Strengths of the LWWD trial include attention to rigorous trial methods, specifically appropriate randomization, the blinding of assessors, use of objective and validated measurement for all outcomes (except diet), low attrition, high accelerometer compliance, and the evaluation of the robustness of the findings to assumptions regarding missing data and accelerometer cutpoints. Further, this was a pragmatic trial that delivered an intervention feasible for uptake to what was, for the most part, a representative sample of Australian primary care patients with type 2 diabetes. Limitations were: some minor participation biases typical in trials (i.e., a slight overrepresentation of those with higher education, never smokers, and those who were heavier and more recently diagnosed with diabetes); the use of a food frequency questionnaire to measure energy intake [55], which was chosen over the preferred 24-h dietary recall method due to resource limitations; and the fact that the activity monitor primarily captures ambulatory movement while tending to underestimate participation in other activities, particularly strength training, which was encouraged as part of the intervention. Also, the way in which call attempt data were recorded in the database did not allow us to determine with certainty the extent to which low call completion related to lack of participant engagement versus non-delivery by counselors; however, examination of counselor-kept call records suggests that the vast majority of missed calls were due to participants.

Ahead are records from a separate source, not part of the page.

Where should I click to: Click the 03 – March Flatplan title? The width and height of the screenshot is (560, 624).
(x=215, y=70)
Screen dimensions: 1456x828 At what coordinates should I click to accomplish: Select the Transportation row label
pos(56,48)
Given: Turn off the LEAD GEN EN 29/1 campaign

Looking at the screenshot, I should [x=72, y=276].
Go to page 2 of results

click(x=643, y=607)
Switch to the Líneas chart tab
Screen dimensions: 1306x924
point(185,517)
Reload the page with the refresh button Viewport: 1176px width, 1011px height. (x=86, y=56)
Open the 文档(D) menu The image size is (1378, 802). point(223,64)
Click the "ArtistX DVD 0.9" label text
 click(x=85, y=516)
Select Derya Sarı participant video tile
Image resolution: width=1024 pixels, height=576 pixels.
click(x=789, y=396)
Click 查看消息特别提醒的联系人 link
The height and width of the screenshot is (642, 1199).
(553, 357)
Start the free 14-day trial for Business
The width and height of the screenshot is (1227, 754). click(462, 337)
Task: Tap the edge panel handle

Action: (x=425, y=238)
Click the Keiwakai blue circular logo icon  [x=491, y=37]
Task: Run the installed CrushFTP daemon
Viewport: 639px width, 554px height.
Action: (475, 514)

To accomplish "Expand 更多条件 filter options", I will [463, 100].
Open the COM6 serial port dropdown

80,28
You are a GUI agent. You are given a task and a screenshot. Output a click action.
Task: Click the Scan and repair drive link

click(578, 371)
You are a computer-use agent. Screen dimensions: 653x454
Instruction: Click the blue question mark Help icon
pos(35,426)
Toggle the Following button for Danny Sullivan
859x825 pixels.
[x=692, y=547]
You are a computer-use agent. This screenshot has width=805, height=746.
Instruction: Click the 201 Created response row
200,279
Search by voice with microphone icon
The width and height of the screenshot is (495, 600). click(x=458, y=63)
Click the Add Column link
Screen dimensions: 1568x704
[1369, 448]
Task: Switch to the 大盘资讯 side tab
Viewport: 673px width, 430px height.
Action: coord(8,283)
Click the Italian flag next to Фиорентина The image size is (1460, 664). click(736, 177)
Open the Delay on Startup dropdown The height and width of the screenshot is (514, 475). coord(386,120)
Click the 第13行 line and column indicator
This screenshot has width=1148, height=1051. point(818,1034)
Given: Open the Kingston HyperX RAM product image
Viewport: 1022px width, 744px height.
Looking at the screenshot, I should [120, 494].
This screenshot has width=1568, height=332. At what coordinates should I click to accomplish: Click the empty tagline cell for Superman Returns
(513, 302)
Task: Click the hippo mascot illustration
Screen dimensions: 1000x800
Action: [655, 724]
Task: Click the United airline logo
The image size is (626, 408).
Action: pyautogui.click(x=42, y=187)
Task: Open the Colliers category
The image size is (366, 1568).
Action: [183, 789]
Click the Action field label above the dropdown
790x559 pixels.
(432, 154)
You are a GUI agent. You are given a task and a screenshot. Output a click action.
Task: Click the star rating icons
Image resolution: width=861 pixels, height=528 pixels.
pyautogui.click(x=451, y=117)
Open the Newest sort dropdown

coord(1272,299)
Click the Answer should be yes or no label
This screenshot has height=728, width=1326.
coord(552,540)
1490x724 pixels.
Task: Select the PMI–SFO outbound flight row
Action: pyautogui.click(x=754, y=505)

While telephone-delivered lifestyle interventions show promise as a broad reach delivery modality relevant to the growing numbers of adults with type 2 diabetes, 6-month results from the LWWD trial were quite small. As a trial designed to inform translation, we sought to recruit and retain a representative sample of participants, rather than a selected group of more motivated participants. This resulted in a sizeable proportion of intervention group participants not sufficiently engaged with the intervention to derive significant benefit, despite the motivational interviewing approach, and thus with small intervention effects for the intervention group as a whole. In contrast, intervention effects for those who participated in most of the program were considerably stronger. Taken together, results suggest that if the LWWD intervention were to be delivered only to willing/motivated participants in a translational setting, the impacts on weight, behavior change, and glycemic control may be substantially stronger than is indicated by the findings from this trial. In future research, it may be advisable to screen potential participants prior to program enrollment to solicit a commitment to engage fully in all intervention activities, including all scheduled calls—perhaps not to the extent of the formal “run-in” periods implemented in the landmark intervention trials, but certainly more than the “take all comers” approach used here. The risk of such screening is that it may act to exclude the more socioeconomically disadvantaged and racial/ethnic minority groups. Notably, the only sociodemographic characteristic significantly associated with call completion was employment status (being retired). As this type of intervention research moves increasingly into translational settings, it will be important to balance the need for wide population reach and representativeness with the imperative to allocate scarce healthcare resources to those likely to benefit. Interim results from the LWWD trial suggest that consideration should be given to culturally tailored programs, and perhaps to less individually targeted approaches that might better reach those from non-Caucasian backgrounds. Subsequent reporting on end-of-intervention and maintenance outcomes, and cost-effectiveness analyses will be important to speak to the full potential to inform translation.